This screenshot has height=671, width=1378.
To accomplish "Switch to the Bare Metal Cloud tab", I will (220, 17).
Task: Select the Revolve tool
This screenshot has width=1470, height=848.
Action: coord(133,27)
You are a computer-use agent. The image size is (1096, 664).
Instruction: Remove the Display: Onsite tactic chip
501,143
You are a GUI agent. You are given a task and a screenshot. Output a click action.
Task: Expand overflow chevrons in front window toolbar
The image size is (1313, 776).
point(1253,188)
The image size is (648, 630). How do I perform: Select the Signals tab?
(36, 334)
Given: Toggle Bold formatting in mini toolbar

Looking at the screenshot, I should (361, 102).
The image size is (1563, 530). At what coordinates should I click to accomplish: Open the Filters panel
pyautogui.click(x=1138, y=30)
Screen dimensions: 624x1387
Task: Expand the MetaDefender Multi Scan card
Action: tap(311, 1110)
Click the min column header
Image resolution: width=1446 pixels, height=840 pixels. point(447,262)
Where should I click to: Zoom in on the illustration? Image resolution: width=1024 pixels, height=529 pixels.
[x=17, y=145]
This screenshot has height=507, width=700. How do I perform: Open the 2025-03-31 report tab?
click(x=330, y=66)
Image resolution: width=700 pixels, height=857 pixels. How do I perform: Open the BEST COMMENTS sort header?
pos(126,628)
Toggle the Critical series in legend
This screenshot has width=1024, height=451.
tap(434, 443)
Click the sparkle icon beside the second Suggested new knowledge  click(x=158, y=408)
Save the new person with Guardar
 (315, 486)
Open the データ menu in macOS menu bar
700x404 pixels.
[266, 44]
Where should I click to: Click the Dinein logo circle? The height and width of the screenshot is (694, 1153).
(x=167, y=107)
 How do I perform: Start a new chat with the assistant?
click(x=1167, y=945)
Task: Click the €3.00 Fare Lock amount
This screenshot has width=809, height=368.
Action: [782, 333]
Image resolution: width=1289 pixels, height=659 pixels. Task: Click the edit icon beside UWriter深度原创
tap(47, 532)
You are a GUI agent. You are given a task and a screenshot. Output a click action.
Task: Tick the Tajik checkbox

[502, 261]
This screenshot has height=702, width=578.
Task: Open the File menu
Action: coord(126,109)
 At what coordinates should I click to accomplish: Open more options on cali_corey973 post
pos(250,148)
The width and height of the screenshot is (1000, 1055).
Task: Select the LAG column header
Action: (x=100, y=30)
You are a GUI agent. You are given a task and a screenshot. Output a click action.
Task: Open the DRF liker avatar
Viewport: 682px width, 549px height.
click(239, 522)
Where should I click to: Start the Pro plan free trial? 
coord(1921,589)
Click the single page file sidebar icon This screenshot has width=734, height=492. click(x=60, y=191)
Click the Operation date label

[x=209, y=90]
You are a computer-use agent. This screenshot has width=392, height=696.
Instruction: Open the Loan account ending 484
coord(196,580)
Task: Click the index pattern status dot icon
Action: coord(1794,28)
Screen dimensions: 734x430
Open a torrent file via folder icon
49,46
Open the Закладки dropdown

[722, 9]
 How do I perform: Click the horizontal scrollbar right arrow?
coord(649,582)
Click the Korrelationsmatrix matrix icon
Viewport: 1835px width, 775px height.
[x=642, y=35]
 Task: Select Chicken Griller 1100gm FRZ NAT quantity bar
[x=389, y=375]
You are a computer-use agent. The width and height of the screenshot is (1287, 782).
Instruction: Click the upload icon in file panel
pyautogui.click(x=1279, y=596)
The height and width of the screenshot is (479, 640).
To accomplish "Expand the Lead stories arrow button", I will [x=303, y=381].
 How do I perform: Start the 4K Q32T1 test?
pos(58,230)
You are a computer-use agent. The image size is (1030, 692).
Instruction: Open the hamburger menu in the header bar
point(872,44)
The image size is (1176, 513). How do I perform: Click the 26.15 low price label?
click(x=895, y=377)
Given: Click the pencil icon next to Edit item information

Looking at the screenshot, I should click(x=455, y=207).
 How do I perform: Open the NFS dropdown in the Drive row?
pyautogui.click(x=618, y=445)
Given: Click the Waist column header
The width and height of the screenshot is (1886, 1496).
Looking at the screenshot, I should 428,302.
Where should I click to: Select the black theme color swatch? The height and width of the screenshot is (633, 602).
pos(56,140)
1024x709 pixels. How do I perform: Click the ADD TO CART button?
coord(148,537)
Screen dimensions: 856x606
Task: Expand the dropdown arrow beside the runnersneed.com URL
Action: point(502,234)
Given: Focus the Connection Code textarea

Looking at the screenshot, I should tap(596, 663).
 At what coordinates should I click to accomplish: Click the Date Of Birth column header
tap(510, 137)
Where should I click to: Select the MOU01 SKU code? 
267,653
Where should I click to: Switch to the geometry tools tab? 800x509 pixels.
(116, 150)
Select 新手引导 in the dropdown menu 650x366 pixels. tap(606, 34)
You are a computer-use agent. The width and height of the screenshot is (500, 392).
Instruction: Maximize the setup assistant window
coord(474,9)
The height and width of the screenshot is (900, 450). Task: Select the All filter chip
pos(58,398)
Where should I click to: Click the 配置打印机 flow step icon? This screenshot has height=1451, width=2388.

※ ※ ※

Look through the listing above. Pick out each line with "computer" and copy it.

You are a computer-use agent. The image size is (1096, 664).
You are a computer-use agent. This screenshot has width=392, height=696.
You are a computer-use agent. The width and height of the screenshot is (1287, 782).
You are a computer-use agent. The image size is (1030, 692).
You are a computer-use agent. The width and height of the screenshot is (500, 392).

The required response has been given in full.